At the core of this mission are the roster of classes, the first step of doing something in real-space with The School of Life. These classes are approachable How-To’s for schooling us in well, umm, our lives, with subjects that we all need like How To Find Love, How to Identify Your Career Potential, and How to Fail (believe me, you need to know how to do this).

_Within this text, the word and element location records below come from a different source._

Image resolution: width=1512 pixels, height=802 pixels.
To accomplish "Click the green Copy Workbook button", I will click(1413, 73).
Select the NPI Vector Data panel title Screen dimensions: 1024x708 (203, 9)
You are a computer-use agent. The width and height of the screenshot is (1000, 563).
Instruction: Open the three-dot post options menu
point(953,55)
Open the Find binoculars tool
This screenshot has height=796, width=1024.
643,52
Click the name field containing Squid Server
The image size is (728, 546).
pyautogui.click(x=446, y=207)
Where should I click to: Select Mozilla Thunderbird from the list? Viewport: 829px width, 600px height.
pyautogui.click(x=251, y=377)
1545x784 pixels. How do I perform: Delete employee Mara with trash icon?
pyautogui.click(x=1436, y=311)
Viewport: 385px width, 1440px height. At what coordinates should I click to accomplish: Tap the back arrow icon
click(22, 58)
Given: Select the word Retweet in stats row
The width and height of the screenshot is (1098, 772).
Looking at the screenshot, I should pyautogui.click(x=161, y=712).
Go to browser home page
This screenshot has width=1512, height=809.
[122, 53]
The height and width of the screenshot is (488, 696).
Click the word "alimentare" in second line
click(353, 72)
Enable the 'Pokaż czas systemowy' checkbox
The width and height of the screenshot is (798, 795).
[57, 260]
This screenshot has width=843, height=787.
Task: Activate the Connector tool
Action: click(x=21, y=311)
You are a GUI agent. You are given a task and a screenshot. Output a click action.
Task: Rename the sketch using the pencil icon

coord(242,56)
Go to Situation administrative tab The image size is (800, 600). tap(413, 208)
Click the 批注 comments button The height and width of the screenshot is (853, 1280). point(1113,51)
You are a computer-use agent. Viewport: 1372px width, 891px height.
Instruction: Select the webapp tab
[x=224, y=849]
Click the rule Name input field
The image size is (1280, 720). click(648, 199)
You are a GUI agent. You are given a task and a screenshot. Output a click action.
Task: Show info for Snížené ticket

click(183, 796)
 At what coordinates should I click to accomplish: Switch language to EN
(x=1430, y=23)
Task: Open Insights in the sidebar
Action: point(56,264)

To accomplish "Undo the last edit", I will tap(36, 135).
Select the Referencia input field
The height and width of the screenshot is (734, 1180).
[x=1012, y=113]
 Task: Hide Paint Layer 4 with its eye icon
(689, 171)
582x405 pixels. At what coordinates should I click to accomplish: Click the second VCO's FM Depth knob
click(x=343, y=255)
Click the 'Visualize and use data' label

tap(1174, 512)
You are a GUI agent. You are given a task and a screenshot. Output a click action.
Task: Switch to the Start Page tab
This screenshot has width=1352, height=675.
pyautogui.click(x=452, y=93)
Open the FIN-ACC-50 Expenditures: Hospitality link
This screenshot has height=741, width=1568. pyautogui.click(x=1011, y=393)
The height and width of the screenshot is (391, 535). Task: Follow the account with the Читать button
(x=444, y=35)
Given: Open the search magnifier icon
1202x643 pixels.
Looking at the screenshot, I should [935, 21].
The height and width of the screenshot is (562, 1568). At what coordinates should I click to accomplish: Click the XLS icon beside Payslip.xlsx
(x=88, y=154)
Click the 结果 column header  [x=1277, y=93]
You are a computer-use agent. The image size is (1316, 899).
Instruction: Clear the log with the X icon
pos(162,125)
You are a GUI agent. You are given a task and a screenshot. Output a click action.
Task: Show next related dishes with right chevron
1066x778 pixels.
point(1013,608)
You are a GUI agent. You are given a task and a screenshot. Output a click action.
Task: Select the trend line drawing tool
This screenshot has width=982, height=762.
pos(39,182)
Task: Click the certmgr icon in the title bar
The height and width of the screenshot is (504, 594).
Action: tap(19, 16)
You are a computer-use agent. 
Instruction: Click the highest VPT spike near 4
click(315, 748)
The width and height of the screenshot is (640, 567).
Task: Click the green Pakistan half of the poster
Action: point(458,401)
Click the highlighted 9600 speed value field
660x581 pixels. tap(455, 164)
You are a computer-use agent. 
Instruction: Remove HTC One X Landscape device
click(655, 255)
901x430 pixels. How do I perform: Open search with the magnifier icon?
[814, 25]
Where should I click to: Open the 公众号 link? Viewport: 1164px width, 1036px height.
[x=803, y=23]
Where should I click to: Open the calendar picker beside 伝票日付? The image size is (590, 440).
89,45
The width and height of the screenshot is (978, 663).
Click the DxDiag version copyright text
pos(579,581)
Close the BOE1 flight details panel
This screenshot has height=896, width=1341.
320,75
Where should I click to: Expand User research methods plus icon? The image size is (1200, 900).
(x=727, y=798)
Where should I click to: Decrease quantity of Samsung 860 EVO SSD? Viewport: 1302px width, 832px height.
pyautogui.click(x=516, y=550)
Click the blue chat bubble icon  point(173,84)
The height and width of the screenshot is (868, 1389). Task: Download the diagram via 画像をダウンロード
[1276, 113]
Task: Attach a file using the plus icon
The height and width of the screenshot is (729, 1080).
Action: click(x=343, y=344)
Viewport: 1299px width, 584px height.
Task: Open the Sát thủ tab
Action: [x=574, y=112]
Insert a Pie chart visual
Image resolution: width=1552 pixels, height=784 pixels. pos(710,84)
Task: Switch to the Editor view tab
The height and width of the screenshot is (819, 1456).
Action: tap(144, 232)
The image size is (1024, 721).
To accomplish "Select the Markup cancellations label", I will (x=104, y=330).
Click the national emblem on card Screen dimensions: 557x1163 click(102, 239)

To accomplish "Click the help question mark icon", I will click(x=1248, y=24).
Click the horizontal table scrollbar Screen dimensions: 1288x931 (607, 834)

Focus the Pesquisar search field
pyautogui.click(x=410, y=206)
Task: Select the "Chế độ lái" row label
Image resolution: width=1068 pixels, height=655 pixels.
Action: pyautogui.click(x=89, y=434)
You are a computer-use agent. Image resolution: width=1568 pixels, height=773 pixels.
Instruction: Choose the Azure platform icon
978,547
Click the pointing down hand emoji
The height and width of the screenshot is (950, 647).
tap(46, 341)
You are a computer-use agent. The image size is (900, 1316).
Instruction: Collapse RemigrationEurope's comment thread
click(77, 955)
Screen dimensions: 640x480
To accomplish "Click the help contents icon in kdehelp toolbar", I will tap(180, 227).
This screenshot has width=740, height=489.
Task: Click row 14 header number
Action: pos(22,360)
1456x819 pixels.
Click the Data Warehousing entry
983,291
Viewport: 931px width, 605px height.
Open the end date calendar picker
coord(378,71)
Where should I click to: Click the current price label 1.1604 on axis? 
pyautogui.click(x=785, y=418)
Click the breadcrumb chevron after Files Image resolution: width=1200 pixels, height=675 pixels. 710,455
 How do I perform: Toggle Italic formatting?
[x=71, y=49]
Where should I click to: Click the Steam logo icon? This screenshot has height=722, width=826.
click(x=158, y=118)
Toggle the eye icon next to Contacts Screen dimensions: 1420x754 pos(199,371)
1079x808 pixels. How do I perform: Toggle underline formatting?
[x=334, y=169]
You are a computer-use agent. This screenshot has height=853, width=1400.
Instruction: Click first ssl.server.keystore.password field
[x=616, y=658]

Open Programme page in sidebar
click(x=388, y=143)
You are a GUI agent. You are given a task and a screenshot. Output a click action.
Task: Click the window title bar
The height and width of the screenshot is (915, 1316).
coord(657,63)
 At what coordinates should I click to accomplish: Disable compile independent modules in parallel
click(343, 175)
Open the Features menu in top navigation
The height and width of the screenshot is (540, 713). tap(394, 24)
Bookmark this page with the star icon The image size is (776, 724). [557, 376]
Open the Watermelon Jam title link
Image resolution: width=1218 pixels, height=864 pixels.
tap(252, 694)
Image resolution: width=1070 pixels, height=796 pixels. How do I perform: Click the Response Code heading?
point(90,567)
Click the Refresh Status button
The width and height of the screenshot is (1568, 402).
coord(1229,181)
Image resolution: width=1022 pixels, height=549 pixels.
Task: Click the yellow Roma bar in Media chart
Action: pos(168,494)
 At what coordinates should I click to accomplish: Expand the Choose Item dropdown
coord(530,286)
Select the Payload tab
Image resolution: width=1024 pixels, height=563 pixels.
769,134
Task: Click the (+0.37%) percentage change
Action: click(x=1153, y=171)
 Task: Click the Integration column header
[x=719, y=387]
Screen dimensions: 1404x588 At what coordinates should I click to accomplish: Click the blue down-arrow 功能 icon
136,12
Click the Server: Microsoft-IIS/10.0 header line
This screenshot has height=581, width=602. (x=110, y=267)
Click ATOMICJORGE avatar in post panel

I took the class at the London school in How to be More Confident, a mixture of practical techniques and the latest research, with an undertow of stoicism (which I know is having a moment but can be sort of a downer sometimes, less grounding more annoying). Over an afternoon, we were invited to think about what confidence is, practice it by interacting with our fellow students, and learn the techniques to deploy it in our lives. All in a comfortable classroom that made it feel like learning about yourself was as natural as learning about History, or Art, or some other capital letter subject heading. That’s quite an achievement in a country that does this kind of thinking typically behind closed doors of a home kind.
The School of Life is not a bad place to start if you are looking for a very accessible journey into who you are and how you might best function. Choose a class, build a curriculum for yourself, book a bibliotherapy session, and dive deeper and deeper into the gorgeous wisdom of this brand.